> WORK TO BE COMPLETED
Among the entries below, count each line holding the word "will". Write only the number.

━━━━━━━━━━━━━━━━

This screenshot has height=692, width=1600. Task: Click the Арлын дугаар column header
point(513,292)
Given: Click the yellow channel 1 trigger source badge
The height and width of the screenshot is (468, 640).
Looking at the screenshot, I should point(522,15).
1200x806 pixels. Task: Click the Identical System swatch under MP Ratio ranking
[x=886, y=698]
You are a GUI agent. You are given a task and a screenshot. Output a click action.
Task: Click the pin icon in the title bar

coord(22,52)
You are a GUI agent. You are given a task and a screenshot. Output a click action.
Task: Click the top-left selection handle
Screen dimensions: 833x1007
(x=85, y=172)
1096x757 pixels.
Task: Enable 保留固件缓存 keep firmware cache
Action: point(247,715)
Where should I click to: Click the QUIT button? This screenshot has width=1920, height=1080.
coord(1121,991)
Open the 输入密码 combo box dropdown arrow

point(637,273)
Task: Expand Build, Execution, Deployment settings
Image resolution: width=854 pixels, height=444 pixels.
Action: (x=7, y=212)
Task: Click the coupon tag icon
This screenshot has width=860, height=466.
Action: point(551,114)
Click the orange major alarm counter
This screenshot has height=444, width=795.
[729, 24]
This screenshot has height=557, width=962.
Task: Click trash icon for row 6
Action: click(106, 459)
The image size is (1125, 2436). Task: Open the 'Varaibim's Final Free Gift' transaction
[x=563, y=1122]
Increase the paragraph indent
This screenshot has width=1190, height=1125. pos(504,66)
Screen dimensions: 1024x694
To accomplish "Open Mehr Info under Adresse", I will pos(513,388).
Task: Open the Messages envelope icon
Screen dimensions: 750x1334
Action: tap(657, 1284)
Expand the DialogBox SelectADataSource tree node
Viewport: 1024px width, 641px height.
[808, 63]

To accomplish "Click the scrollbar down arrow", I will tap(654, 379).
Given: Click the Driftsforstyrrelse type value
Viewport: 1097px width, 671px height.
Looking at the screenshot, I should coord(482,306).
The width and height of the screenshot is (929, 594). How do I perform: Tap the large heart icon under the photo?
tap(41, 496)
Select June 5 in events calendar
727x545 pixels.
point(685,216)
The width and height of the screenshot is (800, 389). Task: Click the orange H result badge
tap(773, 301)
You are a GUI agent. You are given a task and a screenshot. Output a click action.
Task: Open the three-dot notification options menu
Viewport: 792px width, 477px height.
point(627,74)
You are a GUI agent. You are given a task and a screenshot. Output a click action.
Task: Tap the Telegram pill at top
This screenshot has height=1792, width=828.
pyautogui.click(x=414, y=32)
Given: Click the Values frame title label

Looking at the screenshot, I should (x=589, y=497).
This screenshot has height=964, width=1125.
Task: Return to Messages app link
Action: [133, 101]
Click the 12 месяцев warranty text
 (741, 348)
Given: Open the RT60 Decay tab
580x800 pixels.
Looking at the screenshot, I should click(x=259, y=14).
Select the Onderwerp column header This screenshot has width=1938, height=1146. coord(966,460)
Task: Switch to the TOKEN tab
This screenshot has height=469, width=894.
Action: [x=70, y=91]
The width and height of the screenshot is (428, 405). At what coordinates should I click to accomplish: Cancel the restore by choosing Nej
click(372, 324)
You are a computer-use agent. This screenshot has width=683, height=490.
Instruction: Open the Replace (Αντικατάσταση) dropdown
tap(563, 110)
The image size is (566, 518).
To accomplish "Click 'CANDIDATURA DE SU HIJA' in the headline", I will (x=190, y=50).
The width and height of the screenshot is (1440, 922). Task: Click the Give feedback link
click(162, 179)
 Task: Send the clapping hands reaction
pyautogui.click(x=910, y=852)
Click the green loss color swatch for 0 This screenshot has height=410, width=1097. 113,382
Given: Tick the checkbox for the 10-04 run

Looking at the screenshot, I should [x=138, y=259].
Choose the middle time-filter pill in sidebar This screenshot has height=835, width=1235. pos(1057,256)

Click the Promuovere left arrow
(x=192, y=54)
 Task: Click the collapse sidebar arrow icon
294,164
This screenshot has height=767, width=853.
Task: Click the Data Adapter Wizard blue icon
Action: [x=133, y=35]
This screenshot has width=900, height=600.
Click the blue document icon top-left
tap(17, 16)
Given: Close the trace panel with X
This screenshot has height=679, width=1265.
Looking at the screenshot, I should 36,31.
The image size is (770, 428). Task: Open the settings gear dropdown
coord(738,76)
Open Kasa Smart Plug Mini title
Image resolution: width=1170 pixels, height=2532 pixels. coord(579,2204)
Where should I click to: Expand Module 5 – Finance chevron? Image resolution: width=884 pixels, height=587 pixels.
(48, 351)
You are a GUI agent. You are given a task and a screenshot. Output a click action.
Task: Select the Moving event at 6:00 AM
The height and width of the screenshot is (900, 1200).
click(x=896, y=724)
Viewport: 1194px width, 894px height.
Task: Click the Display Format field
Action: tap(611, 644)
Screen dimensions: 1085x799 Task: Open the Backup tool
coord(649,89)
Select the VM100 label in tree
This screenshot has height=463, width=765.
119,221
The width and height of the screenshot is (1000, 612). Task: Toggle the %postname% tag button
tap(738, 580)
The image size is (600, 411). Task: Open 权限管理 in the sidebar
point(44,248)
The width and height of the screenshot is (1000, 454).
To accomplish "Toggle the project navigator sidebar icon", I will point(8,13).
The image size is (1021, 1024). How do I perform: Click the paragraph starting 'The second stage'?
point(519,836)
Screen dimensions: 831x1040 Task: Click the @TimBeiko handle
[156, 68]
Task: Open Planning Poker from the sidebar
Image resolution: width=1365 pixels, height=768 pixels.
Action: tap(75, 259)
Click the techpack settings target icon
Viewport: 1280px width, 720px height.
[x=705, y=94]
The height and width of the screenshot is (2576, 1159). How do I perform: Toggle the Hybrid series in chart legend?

━━━━━━━━━━━━━━━━

> WRITTEN REPLY
4